# Gun stock repair



## AZdave (Oct 23, 2015)

I recently acquired a shot gun (as opposed to a shotgun).

Is there a special epoxy to use on a large area fill-in, or will wood putty work? The picture doesn't show the depth of missing material very well. It is missing a nickel size hole between 1/4 and 3/8 inch deep.









Or should I just try to find a new stock, that'll be worth more than the 22 rifle?


----------



## denner12 (Oct 14, 2017)

https://www.outdoorlife.com/articles/guns/2015/04/how-repair-busted-gun-stock/

*BROWNELLS ACRAGLAS® | Brownells*

*The stock damage looks bad by the pic you submitted. Looks like it was thrown from a Plane at 22,000 ft, lol. I'd go for a replacement stock if feasible, but **BROWNELLS ACRAGLAS® | Brownells** might be your best option if you go that route. Wood Putty would be my last option, definitely want a hardening resin wood epoxy of some type in my opinion. *


----------



## Steve M1911A1 (Feb 6, 2008)

I suggest that neither Acraglas nor epoxy-based wood putty would fix that damage sufficiently, so that it becomes permanent and doesn't doesn't break off.

I think that you really need to clean up the damage, undercut the edges of that damage, and then inlay a carefully-fitted piece of replacement wood.
That should be epoxied into place, probably with a Brownells product, sanded to fit the stock's shape, and then re-finished.

Thinking it over, I suggest that the cheapest and easiest repair might just be to buy a new stock.
.


----------



## Goldwing (Nov 5, 2014)

What was the value of the gun before it was grazed by a rabid beaver?

GW


----------



## AZdave (Oct 23, 2015)

A new stock is roughly 1/2 the worth of the weapon. Since I'm retired a few dollars of epoxy and paint will be my first try.

I may even go native american (I was born in US, not a member of any tribe. Similar to EW.) on it with brass nails second. New stock last.


----------



## denner12 (Oct 14, 2017)

Is the rifle a Marlin Model 60?


----------



## AZdave (Oct 23, 2015)

Yes a Marlin model 60.


----------



## Goldwing (Nov 5, 2014)

Ebay has the model 60 stock for $50-$60 plus shipping. Unless you have lots of free time it makes sense to just buy a used stock.
I googled the model 60 and from what I can tell, it is a fine little rifle worthy of a $60 repair.

GW


----------



## pic (Nov 14, 2009)

Have you you detached the stock yet to see if there's further damage?
looks like it took a very hard hit.


----------



## AZdave (Oct 23, 2015)

Soon. Soon to me may be next month.

Maybe I just keep shooting it as is.


----------



## pic (Nov 14, 2009)

AZdave said:


> Soon. Soon to me may be next month.
> Maybe I just keep shooting it as is.


Just for safety purposes
I would inspect the barrel attachment point. 
See if it's detachable, take it apart and look down the barrel for straight lines.
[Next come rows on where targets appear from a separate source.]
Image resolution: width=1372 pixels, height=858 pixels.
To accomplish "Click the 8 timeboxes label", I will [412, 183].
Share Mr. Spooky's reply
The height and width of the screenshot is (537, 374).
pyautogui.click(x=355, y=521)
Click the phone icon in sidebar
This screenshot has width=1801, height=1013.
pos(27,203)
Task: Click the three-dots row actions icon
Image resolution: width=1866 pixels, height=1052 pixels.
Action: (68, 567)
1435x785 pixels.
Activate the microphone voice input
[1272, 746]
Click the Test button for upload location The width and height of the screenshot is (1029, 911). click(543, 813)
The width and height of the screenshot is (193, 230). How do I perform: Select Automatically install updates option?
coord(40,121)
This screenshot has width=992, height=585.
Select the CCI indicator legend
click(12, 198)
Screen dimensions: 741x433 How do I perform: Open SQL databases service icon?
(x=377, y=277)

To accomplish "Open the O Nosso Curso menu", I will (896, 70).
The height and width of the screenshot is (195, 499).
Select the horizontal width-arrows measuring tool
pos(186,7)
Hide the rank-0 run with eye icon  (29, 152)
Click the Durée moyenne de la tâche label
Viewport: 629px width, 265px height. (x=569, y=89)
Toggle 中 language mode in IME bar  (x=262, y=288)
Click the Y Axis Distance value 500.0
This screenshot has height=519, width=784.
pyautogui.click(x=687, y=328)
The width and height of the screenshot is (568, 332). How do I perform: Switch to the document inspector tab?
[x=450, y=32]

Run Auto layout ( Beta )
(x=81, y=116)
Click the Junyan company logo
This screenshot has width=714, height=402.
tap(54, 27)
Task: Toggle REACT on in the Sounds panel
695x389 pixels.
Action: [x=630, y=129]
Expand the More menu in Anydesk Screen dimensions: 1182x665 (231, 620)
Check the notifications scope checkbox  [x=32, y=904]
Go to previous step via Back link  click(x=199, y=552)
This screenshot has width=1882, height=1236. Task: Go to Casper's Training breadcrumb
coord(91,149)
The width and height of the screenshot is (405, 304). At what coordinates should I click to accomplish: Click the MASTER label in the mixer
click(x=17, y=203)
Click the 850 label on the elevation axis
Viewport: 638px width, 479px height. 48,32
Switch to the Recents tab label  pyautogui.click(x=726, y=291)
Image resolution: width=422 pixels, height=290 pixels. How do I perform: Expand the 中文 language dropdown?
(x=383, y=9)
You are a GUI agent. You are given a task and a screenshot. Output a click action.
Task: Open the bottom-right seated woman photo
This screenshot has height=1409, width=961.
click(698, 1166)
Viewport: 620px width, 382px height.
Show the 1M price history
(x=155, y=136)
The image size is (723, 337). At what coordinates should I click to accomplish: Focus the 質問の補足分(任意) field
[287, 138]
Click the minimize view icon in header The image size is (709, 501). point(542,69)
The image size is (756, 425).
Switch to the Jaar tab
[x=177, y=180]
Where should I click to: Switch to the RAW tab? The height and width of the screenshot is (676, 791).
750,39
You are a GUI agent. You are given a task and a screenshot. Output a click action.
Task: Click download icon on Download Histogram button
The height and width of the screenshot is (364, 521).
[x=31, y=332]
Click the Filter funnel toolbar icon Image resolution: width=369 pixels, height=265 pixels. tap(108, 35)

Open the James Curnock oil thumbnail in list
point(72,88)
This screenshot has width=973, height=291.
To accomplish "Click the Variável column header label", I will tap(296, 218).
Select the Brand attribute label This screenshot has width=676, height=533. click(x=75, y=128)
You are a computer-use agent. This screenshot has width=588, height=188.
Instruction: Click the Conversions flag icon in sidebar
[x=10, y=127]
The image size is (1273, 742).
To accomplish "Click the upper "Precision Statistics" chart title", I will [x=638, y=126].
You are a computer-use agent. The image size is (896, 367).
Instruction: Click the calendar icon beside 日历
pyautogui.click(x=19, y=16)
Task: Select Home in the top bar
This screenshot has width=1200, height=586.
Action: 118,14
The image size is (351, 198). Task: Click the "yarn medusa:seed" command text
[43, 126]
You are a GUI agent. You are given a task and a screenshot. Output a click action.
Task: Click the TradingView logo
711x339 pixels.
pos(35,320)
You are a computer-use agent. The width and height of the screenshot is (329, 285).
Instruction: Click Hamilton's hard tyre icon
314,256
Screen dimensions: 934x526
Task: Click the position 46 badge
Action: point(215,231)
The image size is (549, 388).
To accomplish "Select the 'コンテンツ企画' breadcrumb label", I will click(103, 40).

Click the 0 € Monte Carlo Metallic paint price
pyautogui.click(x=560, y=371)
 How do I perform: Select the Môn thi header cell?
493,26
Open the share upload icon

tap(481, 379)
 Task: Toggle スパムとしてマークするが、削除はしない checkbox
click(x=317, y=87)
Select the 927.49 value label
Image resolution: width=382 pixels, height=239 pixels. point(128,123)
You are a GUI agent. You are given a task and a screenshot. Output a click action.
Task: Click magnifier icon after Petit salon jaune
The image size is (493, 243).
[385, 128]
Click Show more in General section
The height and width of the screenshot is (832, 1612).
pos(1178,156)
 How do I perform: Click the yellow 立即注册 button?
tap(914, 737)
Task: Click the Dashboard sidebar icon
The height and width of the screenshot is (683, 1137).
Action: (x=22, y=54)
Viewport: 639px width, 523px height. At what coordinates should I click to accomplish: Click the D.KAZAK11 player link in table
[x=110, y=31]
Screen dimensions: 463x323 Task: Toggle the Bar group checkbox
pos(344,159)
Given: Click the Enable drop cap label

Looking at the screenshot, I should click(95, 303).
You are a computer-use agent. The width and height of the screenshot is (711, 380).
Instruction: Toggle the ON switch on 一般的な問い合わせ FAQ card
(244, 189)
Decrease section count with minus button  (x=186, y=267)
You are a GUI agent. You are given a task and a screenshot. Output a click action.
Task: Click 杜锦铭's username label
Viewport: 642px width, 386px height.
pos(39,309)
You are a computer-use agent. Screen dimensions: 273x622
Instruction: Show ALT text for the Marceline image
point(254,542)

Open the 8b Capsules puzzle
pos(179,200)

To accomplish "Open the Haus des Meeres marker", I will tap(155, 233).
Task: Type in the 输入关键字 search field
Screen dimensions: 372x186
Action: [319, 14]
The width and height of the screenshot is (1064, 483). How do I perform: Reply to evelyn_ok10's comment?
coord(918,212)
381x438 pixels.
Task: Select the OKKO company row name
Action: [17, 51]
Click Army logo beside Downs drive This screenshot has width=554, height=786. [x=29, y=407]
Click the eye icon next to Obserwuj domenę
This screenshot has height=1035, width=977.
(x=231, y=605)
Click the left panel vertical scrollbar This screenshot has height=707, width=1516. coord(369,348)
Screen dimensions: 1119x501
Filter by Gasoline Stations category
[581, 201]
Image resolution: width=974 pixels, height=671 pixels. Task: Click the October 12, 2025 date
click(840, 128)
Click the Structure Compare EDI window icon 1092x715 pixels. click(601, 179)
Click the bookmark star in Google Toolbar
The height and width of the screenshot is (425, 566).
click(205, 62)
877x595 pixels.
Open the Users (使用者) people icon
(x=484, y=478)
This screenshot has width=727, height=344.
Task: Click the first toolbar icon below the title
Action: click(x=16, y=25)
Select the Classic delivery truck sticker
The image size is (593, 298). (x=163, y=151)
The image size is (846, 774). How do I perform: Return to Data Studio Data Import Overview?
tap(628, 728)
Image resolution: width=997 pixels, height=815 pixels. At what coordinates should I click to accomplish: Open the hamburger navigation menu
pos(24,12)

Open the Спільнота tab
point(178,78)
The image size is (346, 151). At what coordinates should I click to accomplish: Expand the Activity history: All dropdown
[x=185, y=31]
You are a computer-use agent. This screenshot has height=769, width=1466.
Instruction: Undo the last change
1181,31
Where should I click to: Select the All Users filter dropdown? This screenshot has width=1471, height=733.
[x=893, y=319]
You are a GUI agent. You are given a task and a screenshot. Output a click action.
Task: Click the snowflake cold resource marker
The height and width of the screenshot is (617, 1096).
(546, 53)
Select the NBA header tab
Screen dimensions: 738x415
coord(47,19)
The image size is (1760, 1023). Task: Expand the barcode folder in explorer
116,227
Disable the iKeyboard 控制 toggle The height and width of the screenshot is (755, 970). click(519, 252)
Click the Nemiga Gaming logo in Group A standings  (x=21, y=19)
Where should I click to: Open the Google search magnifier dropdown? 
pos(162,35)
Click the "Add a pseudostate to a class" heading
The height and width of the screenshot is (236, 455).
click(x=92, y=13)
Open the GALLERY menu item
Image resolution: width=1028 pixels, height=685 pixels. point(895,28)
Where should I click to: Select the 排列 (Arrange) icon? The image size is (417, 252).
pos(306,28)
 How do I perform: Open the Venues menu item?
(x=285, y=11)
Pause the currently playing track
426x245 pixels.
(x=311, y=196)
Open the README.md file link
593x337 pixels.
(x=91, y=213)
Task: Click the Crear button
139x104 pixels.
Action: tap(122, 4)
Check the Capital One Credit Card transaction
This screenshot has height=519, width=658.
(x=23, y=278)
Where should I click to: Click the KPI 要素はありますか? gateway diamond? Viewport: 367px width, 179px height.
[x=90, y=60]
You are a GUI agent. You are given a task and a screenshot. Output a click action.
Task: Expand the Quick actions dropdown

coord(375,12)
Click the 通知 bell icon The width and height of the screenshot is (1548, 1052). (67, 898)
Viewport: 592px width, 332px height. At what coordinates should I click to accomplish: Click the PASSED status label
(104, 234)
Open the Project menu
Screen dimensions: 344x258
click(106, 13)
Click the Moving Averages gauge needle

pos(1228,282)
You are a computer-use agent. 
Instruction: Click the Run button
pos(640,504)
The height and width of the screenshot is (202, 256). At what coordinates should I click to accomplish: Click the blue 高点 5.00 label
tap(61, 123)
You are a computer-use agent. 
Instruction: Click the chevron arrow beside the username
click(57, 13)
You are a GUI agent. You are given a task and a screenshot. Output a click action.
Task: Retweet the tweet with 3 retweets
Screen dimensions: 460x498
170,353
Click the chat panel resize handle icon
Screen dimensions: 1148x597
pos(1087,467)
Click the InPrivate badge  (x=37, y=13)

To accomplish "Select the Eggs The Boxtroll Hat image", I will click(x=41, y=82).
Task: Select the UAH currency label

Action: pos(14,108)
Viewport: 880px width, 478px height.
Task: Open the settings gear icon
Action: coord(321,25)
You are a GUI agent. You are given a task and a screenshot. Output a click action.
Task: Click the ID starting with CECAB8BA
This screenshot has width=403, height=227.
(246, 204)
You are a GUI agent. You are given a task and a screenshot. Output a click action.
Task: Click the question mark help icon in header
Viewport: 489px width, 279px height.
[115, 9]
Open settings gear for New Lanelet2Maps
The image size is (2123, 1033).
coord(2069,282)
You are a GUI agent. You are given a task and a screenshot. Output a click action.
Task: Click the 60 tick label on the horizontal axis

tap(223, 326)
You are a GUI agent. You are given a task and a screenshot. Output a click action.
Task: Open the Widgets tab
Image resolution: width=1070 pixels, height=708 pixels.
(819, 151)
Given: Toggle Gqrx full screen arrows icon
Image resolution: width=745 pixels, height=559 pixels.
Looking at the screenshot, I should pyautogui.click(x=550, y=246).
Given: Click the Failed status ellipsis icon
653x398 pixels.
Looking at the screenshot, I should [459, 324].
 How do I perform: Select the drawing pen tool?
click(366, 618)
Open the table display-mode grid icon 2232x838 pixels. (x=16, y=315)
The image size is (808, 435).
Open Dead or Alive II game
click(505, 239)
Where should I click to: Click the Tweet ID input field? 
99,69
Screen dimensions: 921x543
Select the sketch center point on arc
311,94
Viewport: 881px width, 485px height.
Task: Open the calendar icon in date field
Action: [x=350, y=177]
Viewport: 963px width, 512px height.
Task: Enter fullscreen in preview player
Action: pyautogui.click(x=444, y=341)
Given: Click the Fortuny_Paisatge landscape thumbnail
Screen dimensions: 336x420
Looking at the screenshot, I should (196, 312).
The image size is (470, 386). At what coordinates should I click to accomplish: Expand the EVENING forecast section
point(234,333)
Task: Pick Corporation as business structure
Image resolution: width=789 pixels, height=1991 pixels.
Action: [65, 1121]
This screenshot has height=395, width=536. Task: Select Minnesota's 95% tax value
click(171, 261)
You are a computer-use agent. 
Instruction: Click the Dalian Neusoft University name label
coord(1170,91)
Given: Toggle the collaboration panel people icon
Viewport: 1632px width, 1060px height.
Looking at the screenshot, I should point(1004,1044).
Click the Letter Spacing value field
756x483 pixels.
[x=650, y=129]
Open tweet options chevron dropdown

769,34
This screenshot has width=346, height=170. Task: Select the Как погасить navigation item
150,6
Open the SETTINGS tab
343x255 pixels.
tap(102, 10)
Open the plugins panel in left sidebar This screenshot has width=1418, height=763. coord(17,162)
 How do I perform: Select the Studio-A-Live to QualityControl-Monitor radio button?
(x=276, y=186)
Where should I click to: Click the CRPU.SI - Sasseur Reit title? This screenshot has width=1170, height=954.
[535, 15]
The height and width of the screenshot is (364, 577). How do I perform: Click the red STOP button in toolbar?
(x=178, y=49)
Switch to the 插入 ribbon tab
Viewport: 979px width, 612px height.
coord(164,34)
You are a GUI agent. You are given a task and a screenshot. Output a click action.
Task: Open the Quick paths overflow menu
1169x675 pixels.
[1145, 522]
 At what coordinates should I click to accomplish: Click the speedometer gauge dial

Do you know how the damage occurred?


----------



## AZdave (Oct 23, 2015)

It was shot with a 12g through a van seat. Shotgun was being removed from rear of van.

I'll do a thorough inspection prior to shooting with the model 60. 

This weapon is part of my buy a weapon plan when Congress thinks about changing gun laws. If I'm lucky the model 60 will be shooting before any feel good law gets passed.


----------